Although security forces in Bangladesh have long committed grave human rights abuses, including torture and extrajudicial executions, including under previous governments, enforced disappearances in particular have become a hallmark of Prime Minister Sheikh Hasina’s over decade-long rule.

Ahead of the International Day of the Victims of Enforced Disappearances on August 30, 2021, concerned governments and the United Nations should stand with victims of enforced disappearances by increasing scrutiny of their relationships with Bangladesh security forces, Human Rights Watch said.

United Nations Secretary-General António Guterres should make clear that the UN is unwilling to serve as a cover for the military’s abuses at home. The Department of Peace Operations should sever all ties with any units and commanders found responsible for serious human rights abuses, including commanders who failed to prevent or punish abuses by individuals under their command.

According to Bangladeshi human rights groups, nearly 600 people have been forcibly disappeared by security forces since Prime Minister Hasina took office in 2009. While some victims have been released or produced in court after weeks or months of secret detention, others became victims of extrajudicial killings that are falsely claimed to be deaths during gunfights. Scores are still missing. Many of the victims were critics of the ruling Awami League government.

The Bangladesh government consistently denies that its security forces commit enforced disappearances. Such denials trickle down from the government leadership, through the ranks of authority. Victims’ families repeatedly described outright refusal by the police and other security forces to file a case or conduct a legitimate investigation of alleged enforced disappearances, at times even citing “orders from above.”

The notoriously abusive Rapid Action Battalion (RAB) is responsible for more enforced disappearances in Bangladesh than any other unit, according to Bangladeshi human rights organizations. Describing the unit as a “death squad,” human rights organizations have repeatedly called for RAB to be disbanded.
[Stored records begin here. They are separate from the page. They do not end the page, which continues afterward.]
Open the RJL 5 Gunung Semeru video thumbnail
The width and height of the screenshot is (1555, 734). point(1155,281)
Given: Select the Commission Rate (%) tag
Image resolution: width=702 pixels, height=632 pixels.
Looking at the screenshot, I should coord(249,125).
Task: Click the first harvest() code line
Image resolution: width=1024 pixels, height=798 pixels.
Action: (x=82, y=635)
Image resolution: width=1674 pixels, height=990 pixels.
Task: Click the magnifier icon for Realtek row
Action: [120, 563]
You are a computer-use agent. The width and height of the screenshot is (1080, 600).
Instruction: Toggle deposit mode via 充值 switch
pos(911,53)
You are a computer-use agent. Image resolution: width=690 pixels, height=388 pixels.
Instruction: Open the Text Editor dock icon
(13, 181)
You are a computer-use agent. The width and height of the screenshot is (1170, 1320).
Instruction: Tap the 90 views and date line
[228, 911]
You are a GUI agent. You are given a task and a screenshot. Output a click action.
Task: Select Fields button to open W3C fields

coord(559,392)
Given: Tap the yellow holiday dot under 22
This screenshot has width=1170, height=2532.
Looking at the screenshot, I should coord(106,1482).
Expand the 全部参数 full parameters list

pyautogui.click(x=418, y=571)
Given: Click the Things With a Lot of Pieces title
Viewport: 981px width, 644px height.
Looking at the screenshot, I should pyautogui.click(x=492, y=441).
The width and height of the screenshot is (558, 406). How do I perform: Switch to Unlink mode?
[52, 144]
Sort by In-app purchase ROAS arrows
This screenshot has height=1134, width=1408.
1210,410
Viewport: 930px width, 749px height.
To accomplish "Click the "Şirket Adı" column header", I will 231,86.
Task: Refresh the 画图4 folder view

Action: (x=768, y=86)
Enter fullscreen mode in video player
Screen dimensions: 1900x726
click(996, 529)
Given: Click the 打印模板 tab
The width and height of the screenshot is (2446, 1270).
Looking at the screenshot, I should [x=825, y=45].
In October 2020, 10 US senators published a bipartisan letter calling for sanctions against top RAB officials for extrajudicial executions, enforced disappearances, and torture.

The United States, UK, Canada, the EU, and other governments with similar human rights sanctions regimes should impose targeted sanctions on top officials with responsibility for ongoing enforced disappearances and other grave abuses.

UN Secretary-General António Guterres should ban Rapid Action Battalion officers from participating in UN peacekeeping missions and ramp up screening of those deployed under the UN flag to ensure its human rights screening policy is being effectively applied in Bangladesh.

“Members of a death squad should not be deployed in UN peacekeeping missions abroad,” Adams said. “The UN Department of Peace Operations should ban the Rapid Action Battalion from peacekeeping and the US should bring individual human rights sanctions against Bangladesh commanders implicated in serious crimes like torture, enforced disappearances, and extrajudicial killings.”